When employers seek injunctive relief to enforce a restrictive covenant, nearly every judge begins the injunctive hearing with the same question: What efforts did you make to resolve this matter? Judges encourage settlement; they encourage compromise. Even if such compromise is not possible, they want to know an earnest effort was made.

In order to get the settlement ball rolling, however, parties need to start somewhere. They need to stake out positions, and this cannot happen without communication. Typically, the opening communication comes by way of a letter in which the employer voices its concerns to its former and his or her new employer. The letter commonly outlines the employee’s contractual and statutory obligations, and it is not unusual to demand compliance with the terms of the employee’s contract.

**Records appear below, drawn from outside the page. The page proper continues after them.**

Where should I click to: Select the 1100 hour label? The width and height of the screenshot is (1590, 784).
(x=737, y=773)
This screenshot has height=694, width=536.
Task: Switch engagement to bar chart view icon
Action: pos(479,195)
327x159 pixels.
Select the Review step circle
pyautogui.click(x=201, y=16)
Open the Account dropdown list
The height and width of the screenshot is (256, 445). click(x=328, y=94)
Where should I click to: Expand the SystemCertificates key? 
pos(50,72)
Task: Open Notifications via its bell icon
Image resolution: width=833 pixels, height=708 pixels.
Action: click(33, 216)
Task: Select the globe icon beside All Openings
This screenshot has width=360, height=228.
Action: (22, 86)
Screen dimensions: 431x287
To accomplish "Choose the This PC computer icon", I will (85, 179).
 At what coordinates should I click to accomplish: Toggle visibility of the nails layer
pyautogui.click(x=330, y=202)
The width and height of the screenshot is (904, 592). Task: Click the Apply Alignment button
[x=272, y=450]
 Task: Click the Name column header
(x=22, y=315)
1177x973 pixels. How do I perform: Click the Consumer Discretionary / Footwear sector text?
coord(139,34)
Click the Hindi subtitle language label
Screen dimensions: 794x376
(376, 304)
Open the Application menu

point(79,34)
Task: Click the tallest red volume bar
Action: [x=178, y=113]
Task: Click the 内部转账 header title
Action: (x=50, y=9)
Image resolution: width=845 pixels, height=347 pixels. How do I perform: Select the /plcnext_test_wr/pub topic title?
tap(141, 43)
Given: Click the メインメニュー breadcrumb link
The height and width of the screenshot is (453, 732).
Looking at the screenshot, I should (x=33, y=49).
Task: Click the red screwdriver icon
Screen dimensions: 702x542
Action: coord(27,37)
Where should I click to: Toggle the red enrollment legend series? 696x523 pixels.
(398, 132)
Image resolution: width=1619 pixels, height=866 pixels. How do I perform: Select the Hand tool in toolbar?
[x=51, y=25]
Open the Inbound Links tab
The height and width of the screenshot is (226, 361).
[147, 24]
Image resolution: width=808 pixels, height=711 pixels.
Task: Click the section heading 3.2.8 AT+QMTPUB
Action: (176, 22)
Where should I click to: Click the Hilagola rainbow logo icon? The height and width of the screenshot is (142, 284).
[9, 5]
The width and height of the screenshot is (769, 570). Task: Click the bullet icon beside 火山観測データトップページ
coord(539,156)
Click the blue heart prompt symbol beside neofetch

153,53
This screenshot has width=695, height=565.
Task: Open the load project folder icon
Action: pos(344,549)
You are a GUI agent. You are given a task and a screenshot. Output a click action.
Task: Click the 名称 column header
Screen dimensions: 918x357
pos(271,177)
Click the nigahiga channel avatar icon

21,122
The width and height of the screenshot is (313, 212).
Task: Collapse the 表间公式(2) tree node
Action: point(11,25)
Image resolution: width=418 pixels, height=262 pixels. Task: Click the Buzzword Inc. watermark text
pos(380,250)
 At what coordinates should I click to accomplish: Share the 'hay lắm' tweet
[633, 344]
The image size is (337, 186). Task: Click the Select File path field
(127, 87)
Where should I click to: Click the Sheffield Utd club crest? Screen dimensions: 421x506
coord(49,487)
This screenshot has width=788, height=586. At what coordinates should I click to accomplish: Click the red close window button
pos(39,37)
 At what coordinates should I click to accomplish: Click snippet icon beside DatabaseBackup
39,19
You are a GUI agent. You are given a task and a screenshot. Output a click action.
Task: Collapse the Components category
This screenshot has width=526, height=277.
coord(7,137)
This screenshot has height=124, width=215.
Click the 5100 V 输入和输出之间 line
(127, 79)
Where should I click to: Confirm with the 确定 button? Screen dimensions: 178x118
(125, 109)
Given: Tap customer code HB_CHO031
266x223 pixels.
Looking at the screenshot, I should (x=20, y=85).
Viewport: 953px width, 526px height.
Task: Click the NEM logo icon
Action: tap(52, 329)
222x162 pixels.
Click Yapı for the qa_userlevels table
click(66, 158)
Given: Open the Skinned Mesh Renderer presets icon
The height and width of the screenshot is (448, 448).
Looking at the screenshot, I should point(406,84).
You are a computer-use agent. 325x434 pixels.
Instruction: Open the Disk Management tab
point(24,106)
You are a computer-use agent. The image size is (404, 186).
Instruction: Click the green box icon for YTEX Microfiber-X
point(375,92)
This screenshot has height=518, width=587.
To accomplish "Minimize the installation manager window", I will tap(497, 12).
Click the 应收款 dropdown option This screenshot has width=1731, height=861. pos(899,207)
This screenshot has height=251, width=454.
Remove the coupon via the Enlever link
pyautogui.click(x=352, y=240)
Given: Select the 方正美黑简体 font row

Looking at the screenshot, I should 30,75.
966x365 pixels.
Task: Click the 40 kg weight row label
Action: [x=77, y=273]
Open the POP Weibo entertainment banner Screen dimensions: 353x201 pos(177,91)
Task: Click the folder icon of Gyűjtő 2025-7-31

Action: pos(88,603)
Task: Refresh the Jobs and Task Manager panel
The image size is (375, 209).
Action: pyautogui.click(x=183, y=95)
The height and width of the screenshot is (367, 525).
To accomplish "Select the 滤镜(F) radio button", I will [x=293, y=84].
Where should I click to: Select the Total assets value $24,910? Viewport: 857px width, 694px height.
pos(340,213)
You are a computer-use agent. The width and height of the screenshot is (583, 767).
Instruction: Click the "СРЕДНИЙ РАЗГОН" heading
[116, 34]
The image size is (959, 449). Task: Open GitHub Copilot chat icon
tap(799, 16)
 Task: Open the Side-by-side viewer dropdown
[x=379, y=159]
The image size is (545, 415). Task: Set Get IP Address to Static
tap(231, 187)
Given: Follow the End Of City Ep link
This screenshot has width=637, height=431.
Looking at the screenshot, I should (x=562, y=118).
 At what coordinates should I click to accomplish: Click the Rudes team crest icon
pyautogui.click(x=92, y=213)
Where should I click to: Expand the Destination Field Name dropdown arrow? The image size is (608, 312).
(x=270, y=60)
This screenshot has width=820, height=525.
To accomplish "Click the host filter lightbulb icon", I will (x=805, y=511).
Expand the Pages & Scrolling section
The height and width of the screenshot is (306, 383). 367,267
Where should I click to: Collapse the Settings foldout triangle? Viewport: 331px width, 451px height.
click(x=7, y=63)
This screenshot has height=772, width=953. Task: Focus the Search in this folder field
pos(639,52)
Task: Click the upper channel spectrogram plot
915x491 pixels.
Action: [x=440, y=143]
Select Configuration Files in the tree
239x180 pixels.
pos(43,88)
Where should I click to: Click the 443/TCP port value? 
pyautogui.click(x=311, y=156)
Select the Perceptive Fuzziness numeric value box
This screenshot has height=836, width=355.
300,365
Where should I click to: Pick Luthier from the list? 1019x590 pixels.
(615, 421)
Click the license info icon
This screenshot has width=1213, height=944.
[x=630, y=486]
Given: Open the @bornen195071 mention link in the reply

A recent case illustrates a legitimate concern that employers frequently express – what happens if the new employer simply fires the employee? Will I be sued? The United States District Court for the Eastern District of Michigan recently considered this scenario in Bonds v. Philips Electronic North America, and its decision came down in favor of the former employer. But the limited factual scenario in Bonds leaves open questions on how far the Court would have taken its conclusion if the facts had varied in ways commonly faced by employers.

In Bonds, the plaintiff alleged that the defendant tortiously interfered with his business relationship by sending a letter to his new employer outlining the terms of his confidentiality agreement and expressing its concerns about his “potential disclosure” of confidential information. After receiving a copy of the letter, his new employer terminated him.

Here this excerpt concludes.